──────── Extracted records
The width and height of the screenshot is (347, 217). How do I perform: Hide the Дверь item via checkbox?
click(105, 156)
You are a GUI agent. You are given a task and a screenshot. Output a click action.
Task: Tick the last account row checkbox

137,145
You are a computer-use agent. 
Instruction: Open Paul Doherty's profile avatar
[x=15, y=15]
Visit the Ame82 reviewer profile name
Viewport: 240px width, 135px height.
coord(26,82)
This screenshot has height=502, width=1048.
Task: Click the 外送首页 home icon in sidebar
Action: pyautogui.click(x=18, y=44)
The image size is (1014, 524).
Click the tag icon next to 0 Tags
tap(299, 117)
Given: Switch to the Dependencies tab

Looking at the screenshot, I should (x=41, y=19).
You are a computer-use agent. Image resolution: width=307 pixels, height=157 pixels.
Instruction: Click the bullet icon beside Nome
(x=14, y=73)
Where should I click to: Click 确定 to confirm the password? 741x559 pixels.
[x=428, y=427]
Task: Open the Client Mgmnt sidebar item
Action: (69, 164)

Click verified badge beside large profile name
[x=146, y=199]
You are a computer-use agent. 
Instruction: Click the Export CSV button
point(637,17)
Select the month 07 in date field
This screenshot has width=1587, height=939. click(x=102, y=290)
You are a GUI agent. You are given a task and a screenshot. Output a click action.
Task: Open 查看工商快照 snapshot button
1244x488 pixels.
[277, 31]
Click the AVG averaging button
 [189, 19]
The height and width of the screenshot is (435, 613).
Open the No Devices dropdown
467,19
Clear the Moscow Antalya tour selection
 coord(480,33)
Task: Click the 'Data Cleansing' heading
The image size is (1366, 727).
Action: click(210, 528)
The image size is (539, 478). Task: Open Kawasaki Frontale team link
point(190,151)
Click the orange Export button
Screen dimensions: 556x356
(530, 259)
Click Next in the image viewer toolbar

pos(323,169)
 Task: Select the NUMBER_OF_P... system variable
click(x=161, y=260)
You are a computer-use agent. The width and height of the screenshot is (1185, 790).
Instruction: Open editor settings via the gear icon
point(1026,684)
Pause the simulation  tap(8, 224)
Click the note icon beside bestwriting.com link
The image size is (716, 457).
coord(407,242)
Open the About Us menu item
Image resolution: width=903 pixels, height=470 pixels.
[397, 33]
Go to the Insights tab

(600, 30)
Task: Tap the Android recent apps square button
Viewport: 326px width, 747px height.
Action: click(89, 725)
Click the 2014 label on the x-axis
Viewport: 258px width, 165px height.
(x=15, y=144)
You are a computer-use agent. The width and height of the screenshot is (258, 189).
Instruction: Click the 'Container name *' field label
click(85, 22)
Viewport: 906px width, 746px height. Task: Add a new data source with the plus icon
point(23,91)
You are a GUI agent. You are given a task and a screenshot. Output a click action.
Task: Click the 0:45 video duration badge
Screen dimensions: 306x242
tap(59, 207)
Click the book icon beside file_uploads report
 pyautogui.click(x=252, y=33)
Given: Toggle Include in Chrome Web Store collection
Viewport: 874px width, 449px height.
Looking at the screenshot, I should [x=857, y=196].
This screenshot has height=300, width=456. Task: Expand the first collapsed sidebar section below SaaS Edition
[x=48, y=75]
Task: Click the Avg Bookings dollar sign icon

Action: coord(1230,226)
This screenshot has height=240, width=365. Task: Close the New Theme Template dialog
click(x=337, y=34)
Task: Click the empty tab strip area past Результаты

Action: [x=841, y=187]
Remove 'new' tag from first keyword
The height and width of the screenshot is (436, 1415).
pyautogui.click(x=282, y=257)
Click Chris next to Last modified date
────────────────
* [Task directions]: Could you repeat exactly the lines above from the line with "Image resolution: width=903" up to and including the line with "Click the 2014 label on the x-axis", and only those?

* [Output below]:
Image resolution: width=903 pixels, height=470 pixels.
[397, 33]
Go to the Insights tab

(600, 30)
Task: Tap the Android recent apps square button
Viewport: 326px width, 747px height.
Action: click(89, 725)
Click the 2014 label on the x-axis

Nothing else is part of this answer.